DIRECTIONS FOR THIS TASK: Reproduce the entries below exactly, but only from the line containing "Click the View all products grid icon" to the line containing "Given: Close the Jira Cloud for Sheets panel", inclusive.

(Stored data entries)
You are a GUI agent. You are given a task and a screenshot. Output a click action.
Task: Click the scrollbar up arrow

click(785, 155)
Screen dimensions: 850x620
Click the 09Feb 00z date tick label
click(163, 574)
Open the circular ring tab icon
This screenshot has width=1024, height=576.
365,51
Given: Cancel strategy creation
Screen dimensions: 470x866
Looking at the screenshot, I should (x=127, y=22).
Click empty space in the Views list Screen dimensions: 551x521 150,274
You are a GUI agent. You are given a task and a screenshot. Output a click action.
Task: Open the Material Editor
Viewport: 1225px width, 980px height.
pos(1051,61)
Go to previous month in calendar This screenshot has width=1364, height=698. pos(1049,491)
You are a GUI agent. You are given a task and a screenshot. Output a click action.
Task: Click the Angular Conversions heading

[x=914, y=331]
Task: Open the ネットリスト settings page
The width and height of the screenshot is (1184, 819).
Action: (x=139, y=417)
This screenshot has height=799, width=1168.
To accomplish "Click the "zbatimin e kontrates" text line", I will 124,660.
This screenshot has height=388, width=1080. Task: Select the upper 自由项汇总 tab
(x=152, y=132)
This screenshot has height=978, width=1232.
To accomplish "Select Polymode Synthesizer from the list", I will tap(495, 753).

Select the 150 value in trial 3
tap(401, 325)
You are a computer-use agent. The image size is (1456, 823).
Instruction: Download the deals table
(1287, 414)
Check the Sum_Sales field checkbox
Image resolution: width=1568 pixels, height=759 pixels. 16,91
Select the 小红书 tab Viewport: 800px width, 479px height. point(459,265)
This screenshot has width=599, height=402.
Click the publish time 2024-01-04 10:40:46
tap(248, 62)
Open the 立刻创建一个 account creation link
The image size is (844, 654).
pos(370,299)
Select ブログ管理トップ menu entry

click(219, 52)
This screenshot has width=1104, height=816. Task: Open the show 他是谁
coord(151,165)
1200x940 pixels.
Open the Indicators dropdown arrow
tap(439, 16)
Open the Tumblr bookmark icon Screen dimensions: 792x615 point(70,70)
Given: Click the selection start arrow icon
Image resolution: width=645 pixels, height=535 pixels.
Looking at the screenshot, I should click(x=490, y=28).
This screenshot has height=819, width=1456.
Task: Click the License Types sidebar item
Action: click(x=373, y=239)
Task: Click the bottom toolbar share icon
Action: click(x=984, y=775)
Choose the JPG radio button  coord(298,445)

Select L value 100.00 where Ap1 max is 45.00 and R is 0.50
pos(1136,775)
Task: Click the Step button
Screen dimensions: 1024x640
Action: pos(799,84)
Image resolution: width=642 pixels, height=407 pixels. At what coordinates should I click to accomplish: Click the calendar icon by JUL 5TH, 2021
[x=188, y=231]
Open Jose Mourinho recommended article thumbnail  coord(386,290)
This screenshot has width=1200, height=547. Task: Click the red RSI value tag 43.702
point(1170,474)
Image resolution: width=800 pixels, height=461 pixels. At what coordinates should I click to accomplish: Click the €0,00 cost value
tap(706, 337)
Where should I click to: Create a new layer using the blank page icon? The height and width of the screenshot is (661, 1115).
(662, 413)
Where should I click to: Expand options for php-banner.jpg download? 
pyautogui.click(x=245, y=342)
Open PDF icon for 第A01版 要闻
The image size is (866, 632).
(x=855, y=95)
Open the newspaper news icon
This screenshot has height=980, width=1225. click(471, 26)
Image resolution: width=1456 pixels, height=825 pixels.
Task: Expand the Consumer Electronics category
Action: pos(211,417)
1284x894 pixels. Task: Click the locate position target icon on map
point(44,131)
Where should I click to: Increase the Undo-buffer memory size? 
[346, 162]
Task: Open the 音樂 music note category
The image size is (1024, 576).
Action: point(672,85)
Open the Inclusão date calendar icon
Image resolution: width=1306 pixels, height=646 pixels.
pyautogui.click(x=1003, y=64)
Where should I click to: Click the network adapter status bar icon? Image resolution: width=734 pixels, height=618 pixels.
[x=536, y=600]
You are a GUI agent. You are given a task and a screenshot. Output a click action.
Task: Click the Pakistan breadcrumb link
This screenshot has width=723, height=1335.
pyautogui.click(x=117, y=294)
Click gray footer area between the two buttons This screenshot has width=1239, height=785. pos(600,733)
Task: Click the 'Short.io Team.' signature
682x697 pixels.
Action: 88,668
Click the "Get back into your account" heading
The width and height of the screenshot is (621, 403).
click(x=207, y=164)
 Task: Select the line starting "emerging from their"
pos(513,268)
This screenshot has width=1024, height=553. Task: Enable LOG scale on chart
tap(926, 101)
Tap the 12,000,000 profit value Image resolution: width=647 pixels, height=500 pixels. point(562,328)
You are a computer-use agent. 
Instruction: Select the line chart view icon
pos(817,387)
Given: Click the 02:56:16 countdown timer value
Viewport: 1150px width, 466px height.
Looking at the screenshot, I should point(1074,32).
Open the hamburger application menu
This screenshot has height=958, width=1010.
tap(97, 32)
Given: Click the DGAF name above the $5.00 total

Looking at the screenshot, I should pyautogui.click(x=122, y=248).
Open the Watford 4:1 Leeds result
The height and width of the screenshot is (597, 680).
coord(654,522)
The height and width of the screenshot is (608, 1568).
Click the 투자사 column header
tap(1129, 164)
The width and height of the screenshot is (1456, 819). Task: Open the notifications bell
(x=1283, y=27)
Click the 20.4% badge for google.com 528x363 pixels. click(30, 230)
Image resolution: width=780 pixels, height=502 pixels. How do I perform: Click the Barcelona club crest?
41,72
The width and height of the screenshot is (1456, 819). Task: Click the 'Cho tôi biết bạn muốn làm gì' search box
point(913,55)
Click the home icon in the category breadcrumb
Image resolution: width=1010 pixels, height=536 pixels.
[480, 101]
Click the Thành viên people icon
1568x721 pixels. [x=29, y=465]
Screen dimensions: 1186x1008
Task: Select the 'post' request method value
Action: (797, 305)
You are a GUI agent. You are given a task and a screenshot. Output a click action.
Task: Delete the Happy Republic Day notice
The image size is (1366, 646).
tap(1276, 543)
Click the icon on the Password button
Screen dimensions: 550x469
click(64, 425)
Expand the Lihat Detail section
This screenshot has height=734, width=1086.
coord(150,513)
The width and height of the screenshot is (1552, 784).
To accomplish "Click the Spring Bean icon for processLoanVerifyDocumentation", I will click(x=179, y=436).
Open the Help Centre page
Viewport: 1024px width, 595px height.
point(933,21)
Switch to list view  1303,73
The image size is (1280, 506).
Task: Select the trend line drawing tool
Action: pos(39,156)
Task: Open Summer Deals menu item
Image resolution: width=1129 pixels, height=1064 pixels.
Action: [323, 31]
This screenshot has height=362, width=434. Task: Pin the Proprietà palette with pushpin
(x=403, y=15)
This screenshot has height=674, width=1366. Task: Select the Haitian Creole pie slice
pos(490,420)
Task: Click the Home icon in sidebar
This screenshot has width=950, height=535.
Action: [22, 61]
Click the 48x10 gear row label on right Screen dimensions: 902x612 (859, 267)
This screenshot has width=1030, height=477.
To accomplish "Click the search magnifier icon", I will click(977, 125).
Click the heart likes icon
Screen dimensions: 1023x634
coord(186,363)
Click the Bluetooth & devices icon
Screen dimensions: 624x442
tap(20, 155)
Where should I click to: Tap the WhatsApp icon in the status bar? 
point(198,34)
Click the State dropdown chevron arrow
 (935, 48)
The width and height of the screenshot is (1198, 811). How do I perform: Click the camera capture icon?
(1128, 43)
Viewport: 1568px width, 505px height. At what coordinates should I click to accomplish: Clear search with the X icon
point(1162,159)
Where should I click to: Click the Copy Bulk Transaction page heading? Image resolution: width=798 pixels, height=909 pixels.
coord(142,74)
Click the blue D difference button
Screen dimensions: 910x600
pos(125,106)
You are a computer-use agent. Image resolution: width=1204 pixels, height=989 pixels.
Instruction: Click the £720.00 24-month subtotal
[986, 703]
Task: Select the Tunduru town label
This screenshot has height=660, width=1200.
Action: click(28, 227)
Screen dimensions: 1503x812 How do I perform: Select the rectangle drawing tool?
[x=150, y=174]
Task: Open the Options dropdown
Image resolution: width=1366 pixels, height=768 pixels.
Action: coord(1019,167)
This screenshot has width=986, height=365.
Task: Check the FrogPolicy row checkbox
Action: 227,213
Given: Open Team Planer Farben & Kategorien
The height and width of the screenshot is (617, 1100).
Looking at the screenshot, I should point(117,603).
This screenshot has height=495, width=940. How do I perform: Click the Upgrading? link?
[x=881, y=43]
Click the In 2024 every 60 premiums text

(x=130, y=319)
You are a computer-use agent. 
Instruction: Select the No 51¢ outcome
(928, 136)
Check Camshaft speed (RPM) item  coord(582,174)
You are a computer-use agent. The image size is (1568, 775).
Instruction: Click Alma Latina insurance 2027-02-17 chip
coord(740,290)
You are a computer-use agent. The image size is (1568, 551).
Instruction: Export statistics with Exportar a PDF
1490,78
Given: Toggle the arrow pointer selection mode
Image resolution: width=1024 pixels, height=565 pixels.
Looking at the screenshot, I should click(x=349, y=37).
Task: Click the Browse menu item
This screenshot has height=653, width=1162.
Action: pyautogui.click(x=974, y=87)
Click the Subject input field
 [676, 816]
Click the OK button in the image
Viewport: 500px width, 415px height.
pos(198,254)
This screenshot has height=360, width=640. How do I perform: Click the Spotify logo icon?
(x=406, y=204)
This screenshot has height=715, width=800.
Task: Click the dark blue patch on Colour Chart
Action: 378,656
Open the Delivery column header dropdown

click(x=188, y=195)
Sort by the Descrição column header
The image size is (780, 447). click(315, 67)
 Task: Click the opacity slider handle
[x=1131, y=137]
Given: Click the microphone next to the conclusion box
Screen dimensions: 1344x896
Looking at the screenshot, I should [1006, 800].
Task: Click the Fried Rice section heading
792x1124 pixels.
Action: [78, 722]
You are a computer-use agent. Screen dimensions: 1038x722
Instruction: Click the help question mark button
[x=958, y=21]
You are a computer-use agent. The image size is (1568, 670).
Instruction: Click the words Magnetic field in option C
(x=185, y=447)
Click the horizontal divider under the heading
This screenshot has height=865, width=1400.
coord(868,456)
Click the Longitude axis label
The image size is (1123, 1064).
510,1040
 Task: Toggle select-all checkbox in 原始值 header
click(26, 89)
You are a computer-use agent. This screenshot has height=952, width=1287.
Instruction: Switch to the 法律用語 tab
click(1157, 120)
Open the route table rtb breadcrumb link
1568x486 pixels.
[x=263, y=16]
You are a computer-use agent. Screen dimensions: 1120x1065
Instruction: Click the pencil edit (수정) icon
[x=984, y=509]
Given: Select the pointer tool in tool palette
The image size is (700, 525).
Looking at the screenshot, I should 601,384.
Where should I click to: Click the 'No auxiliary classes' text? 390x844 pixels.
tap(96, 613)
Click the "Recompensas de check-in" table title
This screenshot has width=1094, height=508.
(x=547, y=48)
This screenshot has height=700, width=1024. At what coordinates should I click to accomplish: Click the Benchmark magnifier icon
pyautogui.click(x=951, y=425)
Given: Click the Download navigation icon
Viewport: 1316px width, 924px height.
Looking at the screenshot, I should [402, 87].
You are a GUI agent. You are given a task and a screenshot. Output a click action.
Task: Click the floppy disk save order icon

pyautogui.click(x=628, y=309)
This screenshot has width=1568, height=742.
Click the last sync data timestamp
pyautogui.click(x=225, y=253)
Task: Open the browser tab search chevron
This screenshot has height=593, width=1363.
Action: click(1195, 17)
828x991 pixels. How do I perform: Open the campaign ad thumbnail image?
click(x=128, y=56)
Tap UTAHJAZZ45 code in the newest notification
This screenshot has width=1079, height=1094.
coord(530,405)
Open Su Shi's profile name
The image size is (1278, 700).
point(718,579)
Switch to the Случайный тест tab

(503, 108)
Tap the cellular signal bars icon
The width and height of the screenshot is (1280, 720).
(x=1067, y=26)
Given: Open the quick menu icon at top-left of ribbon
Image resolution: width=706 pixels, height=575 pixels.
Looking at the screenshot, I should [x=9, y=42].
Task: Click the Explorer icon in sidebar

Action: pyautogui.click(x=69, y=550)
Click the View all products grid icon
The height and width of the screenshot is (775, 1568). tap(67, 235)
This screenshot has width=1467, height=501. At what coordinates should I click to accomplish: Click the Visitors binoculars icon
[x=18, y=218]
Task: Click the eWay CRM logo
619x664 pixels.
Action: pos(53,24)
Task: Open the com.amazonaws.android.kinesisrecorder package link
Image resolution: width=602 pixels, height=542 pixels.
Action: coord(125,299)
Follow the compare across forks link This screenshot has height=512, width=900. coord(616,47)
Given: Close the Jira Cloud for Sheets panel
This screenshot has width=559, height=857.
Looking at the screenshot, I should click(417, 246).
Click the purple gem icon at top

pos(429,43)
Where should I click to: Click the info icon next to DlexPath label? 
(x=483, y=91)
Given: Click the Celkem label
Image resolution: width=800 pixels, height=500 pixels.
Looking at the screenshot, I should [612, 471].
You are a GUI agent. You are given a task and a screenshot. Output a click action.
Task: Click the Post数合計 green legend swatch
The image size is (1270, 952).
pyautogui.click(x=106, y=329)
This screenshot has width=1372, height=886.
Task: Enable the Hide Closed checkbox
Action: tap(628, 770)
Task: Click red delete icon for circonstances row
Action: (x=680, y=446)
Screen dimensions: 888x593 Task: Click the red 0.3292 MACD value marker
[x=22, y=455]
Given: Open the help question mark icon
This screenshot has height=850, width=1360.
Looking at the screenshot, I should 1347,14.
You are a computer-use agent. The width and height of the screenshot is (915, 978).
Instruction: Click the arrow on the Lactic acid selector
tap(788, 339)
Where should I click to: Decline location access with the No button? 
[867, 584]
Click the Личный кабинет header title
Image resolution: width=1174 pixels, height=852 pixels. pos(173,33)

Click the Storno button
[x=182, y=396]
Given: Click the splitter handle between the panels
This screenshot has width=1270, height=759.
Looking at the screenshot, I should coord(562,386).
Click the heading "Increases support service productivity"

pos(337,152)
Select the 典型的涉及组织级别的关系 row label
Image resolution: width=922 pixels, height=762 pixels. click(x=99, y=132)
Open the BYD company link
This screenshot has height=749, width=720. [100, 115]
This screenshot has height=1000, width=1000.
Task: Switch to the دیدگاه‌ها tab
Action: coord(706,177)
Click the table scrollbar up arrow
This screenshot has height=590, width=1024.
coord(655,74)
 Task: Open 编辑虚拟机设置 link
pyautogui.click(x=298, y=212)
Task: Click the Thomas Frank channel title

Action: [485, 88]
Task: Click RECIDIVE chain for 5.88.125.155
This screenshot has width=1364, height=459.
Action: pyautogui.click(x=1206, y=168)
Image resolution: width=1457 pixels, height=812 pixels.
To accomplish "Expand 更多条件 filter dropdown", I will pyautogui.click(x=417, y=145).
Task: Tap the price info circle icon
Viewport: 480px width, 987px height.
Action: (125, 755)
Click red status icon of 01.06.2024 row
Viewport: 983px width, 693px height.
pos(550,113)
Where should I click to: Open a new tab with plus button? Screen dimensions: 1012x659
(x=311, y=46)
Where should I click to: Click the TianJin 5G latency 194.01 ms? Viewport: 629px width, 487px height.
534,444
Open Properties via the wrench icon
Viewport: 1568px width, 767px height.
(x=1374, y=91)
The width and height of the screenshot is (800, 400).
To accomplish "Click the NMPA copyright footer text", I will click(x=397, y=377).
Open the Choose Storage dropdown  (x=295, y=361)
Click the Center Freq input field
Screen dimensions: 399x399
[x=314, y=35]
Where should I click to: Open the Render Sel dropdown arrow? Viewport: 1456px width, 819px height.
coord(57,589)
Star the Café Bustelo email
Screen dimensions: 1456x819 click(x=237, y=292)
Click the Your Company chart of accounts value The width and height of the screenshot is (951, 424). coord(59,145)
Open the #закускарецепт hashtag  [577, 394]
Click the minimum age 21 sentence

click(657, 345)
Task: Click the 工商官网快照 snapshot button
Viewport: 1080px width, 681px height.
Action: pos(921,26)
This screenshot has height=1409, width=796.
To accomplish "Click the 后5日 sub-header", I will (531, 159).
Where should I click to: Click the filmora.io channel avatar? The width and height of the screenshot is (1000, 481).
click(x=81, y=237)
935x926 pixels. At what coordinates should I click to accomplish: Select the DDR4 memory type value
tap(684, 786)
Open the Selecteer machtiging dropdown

SOLUTION TO THE PROBLEM:
Click the View all products grid icon
The height and width of the screenshot is (775, 1568). tap(67, 235)
This screenshot has width=1467, height=501. At what coordinates should I click to accomplish: Click the Visitors binoculars icon
[x=18, y=218]
Task: Click the eWay CRM logo
619x664 pixels.
Action: pos(53,24)
Task: Open the com.amazonaws.android.kinesisrecorder package link
Image resolution: width=602 pixels, height=542 pixels.
Action: coord(125,299)
Follow the compare across forks link This screenshot has height=512, width=900. coord(616,47)
Given: Close the Jira Cloud for Sheets panel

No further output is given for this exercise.